While Ms Washington was not moved by the email, other senior HUD officials were as we will discuss in this weekend’s Foreclosurepedia Industry Insider. The payoffs, the rip offs, and the things no one saw will be brought out into the open to ensure that Labor completely understands why neither 24 Asset Management nor their minders at HUD are to be trusted. And in fairness, it is not simply 24AM. Problems abound at Spectrum. Here is a quote dealing with them,
These are all pass through jobs (gtr-wons) that i keep getting the run around on getting paid. Took them till end of January to tell me they finally submitted them for approval from HUD and cannot get a straight answer from SSA on the status. We have 4 more pass throughs to complete that I have told them we will not be completing until we receive payment for these outstanding invoices. Monthly payments for routine inspections and grass cuts(if they even give them to us unless I beg) along with HIPRs and initials have typically been paid within the contract time frame minus last month it was 3 days late (that is forgivable to a point). Thank you Paul.

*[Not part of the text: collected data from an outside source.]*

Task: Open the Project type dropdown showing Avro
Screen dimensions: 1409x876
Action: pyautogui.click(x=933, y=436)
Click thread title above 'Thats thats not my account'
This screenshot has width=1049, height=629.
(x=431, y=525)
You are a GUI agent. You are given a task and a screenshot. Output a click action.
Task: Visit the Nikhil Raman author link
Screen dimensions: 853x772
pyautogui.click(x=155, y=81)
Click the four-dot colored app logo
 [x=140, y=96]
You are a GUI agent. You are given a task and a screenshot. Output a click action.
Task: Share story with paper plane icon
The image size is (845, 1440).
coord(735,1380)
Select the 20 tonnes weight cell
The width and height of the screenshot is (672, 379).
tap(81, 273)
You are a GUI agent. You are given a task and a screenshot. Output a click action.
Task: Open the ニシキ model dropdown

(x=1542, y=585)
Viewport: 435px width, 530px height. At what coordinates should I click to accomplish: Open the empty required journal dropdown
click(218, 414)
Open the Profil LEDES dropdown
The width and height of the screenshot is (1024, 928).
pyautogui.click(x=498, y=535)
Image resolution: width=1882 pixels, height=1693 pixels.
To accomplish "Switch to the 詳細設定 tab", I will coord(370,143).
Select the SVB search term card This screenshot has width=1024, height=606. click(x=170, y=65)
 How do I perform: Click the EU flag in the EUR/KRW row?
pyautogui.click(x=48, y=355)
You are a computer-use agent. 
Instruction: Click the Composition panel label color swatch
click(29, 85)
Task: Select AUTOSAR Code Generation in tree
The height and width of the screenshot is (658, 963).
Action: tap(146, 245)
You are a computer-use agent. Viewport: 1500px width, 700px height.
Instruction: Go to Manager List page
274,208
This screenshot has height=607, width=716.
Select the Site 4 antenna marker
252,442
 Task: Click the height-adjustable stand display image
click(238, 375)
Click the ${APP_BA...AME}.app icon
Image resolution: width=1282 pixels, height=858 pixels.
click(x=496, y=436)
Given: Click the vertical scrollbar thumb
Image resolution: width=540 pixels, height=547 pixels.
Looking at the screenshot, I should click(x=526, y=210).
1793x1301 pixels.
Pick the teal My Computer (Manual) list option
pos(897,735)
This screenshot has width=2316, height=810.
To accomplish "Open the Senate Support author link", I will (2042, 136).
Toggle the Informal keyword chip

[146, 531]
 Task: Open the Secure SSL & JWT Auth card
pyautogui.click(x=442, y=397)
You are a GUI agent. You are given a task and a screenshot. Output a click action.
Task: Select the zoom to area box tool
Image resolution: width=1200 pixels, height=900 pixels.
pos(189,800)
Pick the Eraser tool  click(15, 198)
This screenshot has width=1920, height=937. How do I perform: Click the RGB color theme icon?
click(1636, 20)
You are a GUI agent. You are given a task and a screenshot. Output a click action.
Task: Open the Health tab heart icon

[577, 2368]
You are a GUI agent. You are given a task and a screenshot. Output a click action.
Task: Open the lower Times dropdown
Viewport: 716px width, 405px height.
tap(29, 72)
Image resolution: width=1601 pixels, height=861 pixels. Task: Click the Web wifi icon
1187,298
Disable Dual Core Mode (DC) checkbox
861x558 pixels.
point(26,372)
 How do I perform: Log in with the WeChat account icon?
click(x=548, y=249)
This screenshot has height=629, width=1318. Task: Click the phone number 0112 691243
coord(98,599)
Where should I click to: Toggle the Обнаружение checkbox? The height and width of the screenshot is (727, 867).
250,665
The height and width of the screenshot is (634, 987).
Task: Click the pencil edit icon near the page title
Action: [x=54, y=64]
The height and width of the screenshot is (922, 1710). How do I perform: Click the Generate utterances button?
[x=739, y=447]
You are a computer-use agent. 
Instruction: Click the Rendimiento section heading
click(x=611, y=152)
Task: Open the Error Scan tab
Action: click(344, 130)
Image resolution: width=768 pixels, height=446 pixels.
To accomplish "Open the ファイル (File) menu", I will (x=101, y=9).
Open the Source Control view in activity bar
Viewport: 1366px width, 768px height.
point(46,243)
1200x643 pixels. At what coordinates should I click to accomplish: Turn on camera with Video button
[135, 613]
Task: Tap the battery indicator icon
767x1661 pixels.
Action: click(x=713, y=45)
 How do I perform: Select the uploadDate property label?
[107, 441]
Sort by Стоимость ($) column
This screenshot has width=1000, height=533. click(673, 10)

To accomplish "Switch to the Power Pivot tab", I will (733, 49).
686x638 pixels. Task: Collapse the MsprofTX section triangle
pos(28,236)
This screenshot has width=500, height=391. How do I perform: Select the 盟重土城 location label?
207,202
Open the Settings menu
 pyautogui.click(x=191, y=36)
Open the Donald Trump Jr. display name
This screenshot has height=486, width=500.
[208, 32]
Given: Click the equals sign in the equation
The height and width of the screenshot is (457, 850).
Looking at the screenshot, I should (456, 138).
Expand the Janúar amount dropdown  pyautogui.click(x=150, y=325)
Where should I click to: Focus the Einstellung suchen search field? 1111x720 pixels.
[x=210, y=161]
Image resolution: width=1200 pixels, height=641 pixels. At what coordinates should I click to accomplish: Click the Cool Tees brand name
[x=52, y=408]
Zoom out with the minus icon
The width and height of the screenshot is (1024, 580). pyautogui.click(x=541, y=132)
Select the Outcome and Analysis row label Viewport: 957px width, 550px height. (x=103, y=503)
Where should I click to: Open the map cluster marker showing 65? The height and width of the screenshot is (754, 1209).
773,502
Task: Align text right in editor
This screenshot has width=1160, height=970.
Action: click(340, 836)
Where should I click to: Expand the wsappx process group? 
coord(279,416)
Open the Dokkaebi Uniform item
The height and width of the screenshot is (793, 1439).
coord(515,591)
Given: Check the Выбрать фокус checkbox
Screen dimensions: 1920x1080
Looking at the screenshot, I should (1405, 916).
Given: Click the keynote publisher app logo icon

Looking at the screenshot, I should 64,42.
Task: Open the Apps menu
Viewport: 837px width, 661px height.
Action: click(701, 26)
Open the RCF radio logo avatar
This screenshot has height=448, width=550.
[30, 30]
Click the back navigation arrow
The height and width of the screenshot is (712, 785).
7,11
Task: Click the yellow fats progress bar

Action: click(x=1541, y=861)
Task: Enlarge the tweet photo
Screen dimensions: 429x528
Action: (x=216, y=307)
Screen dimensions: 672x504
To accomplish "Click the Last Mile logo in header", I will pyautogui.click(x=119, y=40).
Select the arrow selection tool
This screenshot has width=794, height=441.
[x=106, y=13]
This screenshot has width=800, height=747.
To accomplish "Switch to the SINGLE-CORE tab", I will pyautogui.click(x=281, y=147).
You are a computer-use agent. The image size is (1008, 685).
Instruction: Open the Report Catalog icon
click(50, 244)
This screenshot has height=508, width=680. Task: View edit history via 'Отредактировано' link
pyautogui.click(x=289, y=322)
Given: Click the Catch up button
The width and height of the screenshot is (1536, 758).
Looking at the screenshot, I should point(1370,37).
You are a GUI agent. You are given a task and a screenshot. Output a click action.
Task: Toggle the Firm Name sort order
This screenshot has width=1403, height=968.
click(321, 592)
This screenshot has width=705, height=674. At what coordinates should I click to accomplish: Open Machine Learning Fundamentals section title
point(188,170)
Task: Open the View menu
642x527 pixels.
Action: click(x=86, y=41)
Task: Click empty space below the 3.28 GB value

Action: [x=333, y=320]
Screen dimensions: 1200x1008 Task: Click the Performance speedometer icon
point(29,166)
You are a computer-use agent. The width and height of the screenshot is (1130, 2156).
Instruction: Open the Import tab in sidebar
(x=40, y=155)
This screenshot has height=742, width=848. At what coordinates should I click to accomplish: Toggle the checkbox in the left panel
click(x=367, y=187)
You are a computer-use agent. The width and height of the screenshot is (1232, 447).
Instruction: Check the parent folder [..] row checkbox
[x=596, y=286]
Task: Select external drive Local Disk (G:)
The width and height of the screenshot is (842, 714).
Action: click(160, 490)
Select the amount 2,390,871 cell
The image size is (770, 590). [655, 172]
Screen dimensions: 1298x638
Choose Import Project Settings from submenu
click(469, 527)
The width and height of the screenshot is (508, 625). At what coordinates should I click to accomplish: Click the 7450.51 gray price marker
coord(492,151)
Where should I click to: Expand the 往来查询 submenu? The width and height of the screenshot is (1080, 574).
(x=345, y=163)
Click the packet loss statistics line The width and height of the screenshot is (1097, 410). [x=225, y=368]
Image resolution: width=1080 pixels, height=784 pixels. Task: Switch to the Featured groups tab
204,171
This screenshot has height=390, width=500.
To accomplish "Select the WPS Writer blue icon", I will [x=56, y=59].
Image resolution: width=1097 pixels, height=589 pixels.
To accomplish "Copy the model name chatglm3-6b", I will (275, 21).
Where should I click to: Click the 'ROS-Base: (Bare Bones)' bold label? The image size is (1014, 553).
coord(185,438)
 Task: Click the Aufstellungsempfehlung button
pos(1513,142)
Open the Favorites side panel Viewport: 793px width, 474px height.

HUD is aware of the issues there and Ms Washington apparently believes that Spectrum Solutions Acquisition’s (SSA) failure to pay is no big issue. I submit that Ms Washington, along with 24AM and SSA are the problem. When you combine this with the problems ongoing with countless extensions to sell HUD assets on the M&M AM side, which HUD is painfully aware of; when HUD says that $100,000 of profit for paid, personal training for a M&M AM Awardee, the solution becomes painfully clear as Cathy Baker is well aware of. Perhaps this is a case for DOGE, I don’t know. What I do know is that when we release all of the emails and asset information in our article this weekend, the real questions will begin to be asked.